高い温室効果を有するSF₆に対する規制が、欧米を中心に進展している。こうした背景を踏まえ、SF₆を代替する絶縁ガスを使ったGISの開発にいち早く取り組んだことは、前編で触れた。また代替ガスでSF₆と同等の絶縁性能を維持するには、どうしてもガスの使用量が増え、GIS本体が大形化してしまうことも説明した。このもどかしいジレンマについて、東芝エネルギーシステムズの内井氏はこう解説する。

東芝エネルギーシステムズ株式会社 グリッド・ソリューション事業部 電力変電技術部 主幹 内井 敏之氏

東芝エネルギーシステムズ株式会社 グリッド・ソリューション事業部 電力変電技術部 主幹 内井 敏之氏

「温室効果が小さい自然由来ガスでGISをそのまま設計すると、ガス自身の性能が約1/3しかないので、単純には機器が約3倍の大きさになります。当然高価になるし、据付できる場所も制限されてしまうので、そのままでは社会に受け入れられません。
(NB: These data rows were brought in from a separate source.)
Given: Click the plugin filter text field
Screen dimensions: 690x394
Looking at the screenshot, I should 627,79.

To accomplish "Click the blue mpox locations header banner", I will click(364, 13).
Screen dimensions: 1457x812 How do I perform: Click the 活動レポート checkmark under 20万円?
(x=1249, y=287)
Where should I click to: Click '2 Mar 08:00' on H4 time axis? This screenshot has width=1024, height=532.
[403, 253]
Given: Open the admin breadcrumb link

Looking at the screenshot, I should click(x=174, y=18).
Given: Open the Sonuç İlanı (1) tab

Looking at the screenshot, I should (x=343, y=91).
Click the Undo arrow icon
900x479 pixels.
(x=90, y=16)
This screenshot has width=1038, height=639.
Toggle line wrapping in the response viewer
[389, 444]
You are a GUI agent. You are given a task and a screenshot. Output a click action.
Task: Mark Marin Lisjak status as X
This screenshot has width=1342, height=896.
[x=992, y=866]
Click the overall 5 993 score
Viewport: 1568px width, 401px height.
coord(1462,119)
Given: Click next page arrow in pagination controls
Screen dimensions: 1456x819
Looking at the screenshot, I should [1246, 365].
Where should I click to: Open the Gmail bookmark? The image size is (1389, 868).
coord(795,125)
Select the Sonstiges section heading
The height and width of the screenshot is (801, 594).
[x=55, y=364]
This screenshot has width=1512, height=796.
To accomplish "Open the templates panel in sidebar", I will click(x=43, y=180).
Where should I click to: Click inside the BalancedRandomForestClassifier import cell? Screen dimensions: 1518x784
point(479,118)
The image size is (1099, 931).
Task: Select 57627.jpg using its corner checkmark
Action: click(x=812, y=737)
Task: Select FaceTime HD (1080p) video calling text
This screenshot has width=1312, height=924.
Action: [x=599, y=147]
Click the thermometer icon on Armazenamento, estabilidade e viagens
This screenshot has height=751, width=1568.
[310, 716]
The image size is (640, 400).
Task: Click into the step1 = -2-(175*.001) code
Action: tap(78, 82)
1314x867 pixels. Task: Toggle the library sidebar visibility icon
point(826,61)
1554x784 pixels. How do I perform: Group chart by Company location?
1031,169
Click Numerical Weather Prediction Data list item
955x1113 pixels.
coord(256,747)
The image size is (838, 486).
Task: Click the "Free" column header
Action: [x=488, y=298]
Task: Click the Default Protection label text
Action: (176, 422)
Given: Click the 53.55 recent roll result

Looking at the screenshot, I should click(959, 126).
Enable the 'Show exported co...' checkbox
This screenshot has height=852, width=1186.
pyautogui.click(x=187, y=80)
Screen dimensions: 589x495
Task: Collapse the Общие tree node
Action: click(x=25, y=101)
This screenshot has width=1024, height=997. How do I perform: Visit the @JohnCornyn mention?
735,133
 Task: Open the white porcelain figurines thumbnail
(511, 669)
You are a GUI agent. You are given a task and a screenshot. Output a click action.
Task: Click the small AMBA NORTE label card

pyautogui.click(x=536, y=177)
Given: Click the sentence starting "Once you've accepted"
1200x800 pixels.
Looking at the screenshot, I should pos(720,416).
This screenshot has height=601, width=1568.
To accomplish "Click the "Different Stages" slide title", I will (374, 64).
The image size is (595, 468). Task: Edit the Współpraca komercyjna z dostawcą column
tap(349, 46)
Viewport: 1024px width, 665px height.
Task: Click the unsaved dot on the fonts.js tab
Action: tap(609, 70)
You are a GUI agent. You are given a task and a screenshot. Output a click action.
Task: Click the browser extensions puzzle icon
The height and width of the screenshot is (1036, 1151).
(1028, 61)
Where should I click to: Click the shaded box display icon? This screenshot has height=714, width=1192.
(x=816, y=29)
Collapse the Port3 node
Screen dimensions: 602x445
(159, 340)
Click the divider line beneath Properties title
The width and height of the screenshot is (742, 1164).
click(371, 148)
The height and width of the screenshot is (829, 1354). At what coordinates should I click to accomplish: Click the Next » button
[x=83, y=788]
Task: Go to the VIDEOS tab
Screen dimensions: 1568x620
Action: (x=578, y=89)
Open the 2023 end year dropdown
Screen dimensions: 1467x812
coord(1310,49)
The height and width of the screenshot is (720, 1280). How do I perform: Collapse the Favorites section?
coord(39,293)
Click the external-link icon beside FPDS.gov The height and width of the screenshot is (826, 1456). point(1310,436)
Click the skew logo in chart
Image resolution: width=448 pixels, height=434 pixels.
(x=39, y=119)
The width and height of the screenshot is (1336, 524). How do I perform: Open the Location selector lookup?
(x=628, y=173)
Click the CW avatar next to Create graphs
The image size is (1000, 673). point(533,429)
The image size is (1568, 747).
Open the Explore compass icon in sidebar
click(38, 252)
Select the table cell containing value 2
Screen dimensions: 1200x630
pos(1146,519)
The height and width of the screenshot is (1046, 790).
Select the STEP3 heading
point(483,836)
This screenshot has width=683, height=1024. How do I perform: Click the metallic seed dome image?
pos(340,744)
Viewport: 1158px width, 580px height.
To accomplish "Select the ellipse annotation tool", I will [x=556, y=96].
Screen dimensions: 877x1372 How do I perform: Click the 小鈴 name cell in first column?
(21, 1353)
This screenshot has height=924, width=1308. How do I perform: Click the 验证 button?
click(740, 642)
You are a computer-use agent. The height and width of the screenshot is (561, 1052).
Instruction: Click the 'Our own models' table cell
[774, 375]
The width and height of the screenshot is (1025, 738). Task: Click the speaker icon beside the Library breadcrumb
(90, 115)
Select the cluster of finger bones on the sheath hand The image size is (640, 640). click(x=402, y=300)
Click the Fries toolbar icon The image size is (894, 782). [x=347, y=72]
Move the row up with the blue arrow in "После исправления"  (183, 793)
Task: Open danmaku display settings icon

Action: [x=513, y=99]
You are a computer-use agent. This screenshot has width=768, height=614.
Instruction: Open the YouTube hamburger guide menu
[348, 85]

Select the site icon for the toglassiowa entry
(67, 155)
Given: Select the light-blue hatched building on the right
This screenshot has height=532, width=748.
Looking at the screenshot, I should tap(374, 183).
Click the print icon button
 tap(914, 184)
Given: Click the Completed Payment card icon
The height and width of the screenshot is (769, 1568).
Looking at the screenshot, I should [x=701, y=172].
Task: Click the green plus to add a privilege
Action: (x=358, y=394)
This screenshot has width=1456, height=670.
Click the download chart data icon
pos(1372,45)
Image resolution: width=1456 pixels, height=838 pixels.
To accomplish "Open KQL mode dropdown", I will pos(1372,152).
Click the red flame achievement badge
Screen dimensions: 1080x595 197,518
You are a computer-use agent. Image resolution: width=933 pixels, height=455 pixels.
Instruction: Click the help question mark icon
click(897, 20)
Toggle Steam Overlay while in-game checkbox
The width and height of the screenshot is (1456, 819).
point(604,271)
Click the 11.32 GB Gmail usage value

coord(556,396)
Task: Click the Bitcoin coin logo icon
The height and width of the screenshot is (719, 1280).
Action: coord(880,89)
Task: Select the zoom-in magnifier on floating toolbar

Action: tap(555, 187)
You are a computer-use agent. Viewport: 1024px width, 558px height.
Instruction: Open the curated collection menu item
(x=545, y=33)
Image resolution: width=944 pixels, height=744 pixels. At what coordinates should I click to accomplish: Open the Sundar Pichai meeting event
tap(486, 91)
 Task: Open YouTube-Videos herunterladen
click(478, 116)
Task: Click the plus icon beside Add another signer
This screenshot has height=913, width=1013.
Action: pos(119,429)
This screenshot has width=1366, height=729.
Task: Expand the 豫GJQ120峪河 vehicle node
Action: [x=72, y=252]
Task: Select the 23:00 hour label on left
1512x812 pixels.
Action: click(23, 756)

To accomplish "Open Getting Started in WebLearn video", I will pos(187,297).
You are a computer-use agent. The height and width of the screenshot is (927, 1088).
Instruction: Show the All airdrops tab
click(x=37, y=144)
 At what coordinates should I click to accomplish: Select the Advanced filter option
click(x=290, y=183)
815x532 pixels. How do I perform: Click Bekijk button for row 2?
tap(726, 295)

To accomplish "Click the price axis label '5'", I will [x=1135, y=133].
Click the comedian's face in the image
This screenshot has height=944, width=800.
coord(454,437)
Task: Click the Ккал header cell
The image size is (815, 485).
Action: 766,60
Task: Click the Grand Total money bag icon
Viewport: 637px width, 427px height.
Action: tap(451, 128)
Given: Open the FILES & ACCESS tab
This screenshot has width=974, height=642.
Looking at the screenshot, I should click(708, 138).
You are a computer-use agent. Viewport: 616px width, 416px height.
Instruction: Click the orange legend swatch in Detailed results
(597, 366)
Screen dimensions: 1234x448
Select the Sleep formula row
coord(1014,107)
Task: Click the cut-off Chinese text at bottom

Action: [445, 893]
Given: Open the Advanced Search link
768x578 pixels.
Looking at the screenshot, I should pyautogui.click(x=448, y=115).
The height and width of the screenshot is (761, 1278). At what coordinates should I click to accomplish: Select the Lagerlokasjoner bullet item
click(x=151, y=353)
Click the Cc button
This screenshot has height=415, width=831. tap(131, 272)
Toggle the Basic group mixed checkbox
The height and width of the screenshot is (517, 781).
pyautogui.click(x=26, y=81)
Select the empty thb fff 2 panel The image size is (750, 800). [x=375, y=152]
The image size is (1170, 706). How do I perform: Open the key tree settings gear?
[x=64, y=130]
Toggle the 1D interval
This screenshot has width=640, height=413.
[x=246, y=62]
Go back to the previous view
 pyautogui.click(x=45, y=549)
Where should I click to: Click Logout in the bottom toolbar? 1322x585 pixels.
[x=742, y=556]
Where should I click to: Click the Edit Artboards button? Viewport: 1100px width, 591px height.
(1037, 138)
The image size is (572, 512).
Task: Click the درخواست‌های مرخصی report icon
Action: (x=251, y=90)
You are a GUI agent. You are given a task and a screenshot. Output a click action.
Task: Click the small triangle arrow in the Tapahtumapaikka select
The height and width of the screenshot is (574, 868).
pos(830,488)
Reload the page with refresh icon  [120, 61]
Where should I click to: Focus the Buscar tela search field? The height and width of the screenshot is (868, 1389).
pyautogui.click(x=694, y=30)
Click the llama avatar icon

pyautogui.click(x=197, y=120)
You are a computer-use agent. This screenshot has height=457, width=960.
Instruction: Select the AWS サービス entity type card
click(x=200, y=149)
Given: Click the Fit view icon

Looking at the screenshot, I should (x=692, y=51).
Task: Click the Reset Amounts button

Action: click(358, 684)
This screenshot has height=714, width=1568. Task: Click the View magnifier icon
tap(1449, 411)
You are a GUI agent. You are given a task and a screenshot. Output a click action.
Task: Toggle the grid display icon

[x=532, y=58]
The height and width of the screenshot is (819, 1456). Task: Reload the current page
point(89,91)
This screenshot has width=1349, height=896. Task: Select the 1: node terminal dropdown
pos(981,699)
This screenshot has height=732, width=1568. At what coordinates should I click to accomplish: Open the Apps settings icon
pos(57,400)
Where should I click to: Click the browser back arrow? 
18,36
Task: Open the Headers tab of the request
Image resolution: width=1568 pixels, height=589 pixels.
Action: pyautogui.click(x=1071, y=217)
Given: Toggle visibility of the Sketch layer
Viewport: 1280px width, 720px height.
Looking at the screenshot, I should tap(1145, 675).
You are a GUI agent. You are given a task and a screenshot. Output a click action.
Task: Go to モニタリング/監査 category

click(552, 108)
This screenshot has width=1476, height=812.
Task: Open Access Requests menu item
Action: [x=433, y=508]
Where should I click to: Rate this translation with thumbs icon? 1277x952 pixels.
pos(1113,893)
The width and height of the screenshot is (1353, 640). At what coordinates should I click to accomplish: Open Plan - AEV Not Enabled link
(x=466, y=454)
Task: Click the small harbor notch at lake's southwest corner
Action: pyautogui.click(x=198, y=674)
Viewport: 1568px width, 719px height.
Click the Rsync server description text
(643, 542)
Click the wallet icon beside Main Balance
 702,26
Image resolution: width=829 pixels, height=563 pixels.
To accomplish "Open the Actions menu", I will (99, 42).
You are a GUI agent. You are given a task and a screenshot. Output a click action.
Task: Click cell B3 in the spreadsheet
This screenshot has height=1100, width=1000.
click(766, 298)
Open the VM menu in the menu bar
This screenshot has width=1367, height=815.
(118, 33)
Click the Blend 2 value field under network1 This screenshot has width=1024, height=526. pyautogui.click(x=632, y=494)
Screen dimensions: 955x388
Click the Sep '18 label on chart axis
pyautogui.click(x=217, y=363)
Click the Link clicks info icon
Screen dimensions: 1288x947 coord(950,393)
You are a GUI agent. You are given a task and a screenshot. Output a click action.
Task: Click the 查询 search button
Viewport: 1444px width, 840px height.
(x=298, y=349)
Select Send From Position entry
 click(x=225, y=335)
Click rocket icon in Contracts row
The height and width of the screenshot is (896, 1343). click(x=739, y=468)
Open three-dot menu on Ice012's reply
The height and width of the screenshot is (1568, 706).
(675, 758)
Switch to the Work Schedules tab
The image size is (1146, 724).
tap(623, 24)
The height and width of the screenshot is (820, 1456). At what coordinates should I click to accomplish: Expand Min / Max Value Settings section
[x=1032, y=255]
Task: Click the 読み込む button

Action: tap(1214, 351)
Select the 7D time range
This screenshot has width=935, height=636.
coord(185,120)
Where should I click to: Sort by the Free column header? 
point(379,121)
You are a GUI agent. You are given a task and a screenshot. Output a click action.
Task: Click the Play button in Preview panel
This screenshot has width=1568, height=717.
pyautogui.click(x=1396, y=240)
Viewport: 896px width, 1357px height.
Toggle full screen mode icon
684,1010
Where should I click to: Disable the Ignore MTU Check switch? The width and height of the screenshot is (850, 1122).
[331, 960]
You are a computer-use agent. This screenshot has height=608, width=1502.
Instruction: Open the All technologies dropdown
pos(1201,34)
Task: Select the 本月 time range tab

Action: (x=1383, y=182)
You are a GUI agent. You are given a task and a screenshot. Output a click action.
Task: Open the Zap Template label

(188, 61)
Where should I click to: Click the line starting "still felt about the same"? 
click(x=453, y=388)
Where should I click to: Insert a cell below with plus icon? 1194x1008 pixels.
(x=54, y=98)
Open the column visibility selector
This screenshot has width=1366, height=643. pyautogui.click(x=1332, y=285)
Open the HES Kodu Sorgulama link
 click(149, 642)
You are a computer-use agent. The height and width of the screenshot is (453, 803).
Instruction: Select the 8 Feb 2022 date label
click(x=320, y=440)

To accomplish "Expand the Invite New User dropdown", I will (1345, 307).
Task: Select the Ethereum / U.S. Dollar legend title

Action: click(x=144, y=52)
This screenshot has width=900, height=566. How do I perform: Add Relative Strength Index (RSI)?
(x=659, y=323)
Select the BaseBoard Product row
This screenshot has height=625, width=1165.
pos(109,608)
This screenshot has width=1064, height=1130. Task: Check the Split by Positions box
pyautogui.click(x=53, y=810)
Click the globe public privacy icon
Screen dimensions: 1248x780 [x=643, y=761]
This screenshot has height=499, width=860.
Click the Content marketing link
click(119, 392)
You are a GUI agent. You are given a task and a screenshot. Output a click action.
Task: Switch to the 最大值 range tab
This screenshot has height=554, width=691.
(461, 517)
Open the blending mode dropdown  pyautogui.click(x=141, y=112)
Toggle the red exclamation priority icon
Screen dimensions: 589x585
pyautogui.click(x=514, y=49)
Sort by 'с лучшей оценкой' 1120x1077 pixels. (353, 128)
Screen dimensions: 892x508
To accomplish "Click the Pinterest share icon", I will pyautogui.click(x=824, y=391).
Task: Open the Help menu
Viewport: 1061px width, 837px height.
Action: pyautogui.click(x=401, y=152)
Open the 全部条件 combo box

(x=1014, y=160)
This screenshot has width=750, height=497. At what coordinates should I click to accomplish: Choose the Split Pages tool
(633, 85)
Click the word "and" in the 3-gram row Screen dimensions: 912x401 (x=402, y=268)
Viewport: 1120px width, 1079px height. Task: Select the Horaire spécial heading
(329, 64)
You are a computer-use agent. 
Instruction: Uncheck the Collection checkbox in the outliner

自然由来ガスを使い、安全・安心で、かつ旧SF₆機器のリプレースに対応可能なGISを開発しようと決めました。かなり難しい技術開発ですが、東芝技術陣の力を結集すればできるはず、と思いました」(内井氏)

困難を極める開発だが、製品が完成すれば、国内だけでなく海外からも注目を集めることは間違いない。製品開発の意思決定がなされ、冒頭の写真のメンバーが集合した。それぞれの専門性を組み合わせて、新しいGIS開発プロジェクトがスタートした。

SF₆代替ガスとして、何が提案されているか?

そんな内井氏たちのプロジェクトと並行して、社会も動きを見せる。2016年に設立されたSF₆代替ガス検討会*2は、SF₆代替ガスの調査・検討を進め、SF₆の代替技術に求められる「7つの要件」を提言。それは、「毒性に関する取り扱いがSF₆と同等である」という安全面から、「将来にわたり安定供給でき、複数社が供給する」という供給面、「最終的には、国内の最高電圧550kVまで対応可能とする」という適用範囲まで、実用的な代替機器として求められる要件を多面的にカバーしている。

*2:国内の11電力、7メーカー、6大学、電力中央研究所、送配電網協議会(オブザーバー)、日本電機工業会(オブザーバー)のオールジャパンで構成する検討会

送変電機器の主絶縁ガスが切り替わるのは、50年ぶりの大転換だ。様々な代替ガスが提案され、乱立状態となった。この中で東芝は、環境面でも運用面でも安全・安心な自然由来ガスにこだわった。それは、SF₆代替ガス検討会の「7つの要件」を念頭に置くと自然由来ガスがベストであり、ひとたび導入されると40~50年は使われるGISにとっては、「後で使えなくなるリスクがあるものは使いたくない」という思いがあったからだ。

各企業が試行錯誤し、今は大きく2つの方式に集約されつつある。自然由来ガスを志向するグループと、SF₆より温暖化係数の小さい別のフッ素ガスを志向するグループだ。前者については、2021年11月に、世界11メーカーが、自然由来ガスを用いたGISを開発していく旨を共同で公表している。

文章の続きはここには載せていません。